Task: Write out every line below that includes the word "Details".

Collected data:
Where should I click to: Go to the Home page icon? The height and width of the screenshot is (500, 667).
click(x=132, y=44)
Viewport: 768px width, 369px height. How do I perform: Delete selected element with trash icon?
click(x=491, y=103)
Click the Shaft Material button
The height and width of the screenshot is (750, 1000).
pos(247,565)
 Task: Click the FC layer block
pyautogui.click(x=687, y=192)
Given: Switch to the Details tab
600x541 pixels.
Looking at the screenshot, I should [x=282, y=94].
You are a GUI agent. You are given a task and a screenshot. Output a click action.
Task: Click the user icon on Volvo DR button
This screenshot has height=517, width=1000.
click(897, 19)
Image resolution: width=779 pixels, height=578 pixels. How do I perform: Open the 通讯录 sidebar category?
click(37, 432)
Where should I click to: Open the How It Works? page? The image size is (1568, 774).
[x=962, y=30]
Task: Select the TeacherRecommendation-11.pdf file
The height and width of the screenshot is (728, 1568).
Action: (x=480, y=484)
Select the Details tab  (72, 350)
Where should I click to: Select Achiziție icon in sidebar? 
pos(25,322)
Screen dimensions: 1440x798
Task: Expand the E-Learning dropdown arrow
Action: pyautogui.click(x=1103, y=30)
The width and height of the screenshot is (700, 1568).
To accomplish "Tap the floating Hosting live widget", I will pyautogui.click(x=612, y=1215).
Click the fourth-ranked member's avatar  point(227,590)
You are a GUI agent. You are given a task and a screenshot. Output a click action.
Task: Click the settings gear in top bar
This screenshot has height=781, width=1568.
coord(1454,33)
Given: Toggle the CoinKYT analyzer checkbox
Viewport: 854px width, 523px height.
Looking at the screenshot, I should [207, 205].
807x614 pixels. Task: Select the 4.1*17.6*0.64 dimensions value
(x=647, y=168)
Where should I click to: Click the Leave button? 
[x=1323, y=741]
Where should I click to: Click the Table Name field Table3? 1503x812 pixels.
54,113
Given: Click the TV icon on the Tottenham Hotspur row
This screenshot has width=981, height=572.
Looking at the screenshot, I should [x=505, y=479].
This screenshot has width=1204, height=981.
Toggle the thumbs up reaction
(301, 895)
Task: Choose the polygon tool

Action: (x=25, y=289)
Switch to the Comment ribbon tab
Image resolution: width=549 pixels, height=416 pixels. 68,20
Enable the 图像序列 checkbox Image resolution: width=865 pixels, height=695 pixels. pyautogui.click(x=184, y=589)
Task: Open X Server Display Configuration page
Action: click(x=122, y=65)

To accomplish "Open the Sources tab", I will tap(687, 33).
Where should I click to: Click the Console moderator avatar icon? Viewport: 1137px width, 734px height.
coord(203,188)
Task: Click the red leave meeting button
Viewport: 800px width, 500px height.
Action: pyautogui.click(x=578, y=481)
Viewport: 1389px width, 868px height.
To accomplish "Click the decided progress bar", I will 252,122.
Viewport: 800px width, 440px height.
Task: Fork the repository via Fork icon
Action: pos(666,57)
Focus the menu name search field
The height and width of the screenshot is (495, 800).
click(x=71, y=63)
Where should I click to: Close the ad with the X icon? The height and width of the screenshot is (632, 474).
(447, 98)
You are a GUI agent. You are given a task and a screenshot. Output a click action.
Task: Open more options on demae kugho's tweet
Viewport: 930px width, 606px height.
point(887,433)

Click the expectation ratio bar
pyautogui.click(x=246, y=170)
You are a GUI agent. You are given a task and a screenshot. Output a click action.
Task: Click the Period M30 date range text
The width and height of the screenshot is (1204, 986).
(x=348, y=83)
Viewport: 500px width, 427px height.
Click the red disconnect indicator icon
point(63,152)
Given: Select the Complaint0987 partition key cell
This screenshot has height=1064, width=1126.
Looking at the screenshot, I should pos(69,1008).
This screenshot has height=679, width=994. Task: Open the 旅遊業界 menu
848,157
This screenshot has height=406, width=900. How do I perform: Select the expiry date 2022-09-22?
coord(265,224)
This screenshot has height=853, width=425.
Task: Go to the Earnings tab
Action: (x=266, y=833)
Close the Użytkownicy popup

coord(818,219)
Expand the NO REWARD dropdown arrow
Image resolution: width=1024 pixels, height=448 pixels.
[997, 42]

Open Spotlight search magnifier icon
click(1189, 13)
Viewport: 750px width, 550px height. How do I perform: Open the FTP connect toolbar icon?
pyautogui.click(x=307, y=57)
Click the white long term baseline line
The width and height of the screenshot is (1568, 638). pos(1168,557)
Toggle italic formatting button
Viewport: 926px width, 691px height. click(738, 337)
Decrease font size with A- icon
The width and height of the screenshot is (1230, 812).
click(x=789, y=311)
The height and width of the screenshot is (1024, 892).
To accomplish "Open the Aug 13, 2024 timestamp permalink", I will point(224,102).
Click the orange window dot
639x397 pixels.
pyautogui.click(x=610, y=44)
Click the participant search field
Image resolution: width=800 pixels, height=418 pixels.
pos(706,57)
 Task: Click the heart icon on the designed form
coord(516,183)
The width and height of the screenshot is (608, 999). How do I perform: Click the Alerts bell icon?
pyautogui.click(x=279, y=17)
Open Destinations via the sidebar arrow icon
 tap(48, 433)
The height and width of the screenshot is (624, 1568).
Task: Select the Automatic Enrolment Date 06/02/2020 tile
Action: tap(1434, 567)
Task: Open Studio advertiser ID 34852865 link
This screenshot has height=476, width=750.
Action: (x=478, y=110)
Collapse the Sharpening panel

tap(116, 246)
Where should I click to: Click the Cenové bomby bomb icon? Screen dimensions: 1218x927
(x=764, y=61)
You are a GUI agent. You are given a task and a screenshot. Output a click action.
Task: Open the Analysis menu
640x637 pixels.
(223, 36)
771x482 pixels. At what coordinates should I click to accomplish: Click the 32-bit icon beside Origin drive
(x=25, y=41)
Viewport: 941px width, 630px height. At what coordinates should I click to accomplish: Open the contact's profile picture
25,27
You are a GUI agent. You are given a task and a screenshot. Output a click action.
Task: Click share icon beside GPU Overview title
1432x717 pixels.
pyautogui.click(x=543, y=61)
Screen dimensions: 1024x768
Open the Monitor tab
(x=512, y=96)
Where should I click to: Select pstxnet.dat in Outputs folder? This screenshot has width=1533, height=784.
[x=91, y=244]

Final answer:
Given: Switch to the Details tab
Select the Details tab  (72, 350)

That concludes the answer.